Prompt
Print the listing lines again without any changes, beginning with the line that contains "Locate an element on the screen. This" and ending with the line that contains "I want to click on y-tick-label: 33, so", including both of those lines.

[Records stored in a dataset]

══════════

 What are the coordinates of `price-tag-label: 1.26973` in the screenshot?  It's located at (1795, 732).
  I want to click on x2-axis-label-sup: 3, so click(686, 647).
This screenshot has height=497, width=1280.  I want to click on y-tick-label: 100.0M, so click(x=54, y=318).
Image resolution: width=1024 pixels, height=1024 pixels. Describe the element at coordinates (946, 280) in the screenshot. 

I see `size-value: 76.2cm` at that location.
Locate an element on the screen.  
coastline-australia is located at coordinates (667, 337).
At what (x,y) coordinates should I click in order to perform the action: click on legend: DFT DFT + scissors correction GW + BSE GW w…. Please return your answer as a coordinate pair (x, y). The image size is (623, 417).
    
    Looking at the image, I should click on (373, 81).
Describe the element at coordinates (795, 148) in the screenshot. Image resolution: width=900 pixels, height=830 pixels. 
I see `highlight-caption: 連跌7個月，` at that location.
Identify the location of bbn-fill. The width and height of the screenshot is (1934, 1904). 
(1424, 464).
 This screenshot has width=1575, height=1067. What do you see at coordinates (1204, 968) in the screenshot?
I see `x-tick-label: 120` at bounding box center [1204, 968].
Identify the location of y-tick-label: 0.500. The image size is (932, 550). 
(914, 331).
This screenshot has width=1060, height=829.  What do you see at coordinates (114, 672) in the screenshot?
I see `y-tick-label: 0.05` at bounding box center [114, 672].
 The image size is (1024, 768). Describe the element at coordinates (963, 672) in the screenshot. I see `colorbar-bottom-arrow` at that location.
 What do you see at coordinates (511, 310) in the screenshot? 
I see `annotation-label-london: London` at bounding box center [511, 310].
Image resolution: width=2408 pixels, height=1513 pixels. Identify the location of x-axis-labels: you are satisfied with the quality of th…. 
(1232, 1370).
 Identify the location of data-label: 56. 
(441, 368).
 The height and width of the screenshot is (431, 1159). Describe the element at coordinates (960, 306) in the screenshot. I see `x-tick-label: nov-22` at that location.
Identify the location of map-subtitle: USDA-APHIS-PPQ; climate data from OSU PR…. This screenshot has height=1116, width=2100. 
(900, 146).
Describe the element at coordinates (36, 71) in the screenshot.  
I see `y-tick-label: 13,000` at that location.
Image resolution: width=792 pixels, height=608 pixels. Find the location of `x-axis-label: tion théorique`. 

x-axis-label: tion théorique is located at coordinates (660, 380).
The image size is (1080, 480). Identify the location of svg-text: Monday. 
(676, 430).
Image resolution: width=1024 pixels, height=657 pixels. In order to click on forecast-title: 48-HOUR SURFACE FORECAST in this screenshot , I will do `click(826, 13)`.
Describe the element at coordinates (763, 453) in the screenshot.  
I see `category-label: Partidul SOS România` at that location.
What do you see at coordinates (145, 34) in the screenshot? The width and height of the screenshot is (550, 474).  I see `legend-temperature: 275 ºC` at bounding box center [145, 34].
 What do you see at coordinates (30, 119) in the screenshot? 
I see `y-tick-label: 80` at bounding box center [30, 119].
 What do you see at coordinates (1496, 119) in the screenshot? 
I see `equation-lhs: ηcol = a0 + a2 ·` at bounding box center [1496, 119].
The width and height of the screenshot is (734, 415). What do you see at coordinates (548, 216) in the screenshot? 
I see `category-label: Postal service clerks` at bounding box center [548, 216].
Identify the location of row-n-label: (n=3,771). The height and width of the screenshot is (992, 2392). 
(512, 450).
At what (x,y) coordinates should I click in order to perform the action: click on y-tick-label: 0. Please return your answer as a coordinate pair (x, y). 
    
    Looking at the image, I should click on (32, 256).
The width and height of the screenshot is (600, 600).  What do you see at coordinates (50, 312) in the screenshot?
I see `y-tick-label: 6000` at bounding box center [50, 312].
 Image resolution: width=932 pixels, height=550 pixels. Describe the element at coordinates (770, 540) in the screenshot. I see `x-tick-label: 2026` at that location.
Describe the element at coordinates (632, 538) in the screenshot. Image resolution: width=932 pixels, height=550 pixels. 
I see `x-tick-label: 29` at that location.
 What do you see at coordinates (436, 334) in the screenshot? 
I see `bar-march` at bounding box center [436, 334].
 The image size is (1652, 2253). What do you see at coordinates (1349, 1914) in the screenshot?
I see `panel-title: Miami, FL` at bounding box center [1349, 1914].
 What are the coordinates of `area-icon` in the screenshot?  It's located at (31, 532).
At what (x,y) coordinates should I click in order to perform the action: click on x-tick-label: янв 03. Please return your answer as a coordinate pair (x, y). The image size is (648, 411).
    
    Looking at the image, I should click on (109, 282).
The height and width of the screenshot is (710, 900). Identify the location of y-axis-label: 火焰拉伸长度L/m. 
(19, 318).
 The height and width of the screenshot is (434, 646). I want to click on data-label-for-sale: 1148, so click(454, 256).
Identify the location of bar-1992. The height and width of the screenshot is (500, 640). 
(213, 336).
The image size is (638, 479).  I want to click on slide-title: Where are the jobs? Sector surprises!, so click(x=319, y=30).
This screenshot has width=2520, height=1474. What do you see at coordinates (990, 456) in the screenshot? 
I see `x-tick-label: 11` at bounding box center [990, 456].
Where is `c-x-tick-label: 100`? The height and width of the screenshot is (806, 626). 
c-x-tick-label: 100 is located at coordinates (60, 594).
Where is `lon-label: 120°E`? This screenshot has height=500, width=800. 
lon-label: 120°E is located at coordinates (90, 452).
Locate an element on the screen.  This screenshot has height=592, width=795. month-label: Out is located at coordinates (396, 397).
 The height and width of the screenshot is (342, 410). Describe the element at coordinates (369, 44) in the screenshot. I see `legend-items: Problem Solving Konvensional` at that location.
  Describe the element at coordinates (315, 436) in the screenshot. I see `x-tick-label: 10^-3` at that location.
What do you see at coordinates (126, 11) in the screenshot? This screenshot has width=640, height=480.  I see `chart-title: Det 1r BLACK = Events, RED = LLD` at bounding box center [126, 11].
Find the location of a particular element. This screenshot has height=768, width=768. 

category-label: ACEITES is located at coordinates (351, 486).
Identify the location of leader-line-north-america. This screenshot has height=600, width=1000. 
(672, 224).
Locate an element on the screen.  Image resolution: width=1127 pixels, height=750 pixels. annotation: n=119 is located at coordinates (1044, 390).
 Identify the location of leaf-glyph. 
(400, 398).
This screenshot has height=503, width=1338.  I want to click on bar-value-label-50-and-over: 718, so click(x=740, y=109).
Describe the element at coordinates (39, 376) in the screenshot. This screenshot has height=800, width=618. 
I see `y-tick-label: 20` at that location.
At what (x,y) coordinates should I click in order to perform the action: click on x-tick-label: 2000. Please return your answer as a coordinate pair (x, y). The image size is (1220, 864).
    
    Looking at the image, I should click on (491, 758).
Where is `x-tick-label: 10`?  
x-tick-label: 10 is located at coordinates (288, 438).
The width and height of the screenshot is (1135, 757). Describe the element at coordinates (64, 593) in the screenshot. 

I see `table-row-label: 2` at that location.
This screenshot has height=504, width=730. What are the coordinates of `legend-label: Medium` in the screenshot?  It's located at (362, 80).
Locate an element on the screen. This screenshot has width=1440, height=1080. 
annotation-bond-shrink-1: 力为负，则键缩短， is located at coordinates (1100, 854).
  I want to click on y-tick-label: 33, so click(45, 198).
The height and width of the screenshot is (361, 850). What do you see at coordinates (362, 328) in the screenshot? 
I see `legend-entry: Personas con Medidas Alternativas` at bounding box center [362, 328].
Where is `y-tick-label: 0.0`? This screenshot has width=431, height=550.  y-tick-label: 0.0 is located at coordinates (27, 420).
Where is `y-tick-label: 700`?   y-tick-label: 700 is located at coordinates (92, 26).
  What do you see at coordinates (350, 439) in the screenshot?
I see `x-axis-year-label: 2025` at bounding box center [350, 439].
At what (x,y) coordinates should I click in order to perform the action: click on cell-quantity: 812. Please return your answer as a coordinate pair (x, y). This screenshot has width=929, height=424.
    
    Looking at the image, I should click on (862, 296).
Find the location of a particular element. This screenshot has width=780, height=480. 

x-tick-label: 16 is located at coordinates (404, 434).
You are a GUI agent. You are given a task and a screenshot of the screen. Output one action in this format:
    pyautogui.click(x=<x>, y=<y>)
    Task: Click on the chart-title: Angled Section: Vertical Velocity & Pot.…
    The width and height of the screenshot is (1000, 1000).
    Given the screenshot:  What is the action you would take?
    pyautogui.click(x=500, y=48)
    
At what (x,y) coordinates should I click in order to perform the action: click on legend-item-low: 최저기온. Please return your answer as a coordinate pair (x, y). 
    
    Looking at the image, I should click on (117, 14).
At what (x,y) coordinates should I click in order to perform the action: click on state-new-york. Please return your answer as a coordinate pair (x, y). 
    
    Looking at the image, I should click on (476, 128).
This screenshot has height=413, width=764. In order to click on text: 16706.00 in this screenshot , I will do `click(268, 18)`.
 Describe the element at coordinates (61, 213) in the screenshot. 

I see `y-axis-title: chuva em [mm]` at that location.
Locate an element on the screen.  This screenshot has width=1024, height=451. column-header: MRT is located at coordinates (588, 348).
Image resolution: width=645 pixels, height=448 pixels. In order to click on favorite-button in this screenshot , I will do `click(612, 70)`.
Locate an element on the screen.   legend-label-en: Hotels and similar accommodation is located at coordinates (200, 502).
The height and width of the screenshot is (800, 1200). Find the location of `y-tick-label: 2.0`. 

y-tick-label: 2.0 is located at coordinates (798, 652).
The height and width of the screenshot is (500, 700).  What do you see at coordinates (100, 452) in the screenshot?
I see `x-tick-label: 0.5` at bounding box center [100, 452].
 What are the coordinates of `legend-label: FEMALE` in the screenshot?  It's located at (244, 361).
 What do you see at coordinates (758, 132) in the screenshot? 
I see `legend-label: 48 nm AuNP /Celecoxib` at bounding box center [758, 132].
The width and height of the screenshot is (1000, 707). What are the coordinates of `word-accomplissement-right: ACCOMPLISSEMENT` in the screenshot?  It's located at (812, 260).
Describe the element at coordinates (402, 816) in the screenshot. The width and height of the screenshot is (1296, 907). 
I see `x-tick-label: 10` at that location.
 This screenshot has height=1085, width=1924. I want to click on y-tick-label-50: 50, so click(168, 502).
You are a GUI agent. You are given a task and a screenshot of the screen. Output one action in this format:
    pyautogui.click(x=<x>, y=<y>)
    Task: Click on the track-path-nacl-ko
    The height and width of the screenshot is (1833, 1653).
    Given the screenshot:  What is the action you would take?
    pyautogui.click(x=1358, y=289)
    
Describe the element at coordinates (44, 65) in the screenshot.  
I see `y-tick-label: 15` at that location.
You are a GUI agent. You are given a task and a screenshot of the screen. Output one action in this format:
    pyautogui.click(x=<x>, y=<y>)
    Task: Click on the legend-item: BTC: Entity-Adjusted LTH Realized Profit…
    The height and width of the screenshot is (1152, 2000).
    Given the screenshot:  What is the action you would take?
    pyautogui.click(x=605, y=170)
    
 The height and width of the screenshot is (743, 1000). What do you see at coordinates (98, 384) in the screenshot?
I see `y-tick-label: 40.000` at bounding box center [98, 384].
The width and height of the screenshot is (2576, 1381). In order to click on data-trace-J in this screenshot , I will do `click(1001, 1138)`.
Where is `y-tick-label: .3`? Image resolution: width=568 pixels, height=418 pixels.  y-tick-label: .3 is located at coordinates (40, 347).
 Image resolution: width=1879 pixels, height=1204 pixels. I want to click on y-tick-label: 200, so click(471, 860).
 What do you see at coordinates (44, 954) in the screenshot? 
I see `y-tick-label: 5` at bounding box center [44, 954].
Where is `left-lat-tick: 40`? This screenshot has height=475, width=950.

══════════

Solution
Locate an element on the screen. This screenshot has width=1440, height=1080. 
annotation-bond-shrink-1: 力为负，则键缩短， is located at coordinates (1100, 854).
  I want to click on y-tick-label: 33, so click(45, 198).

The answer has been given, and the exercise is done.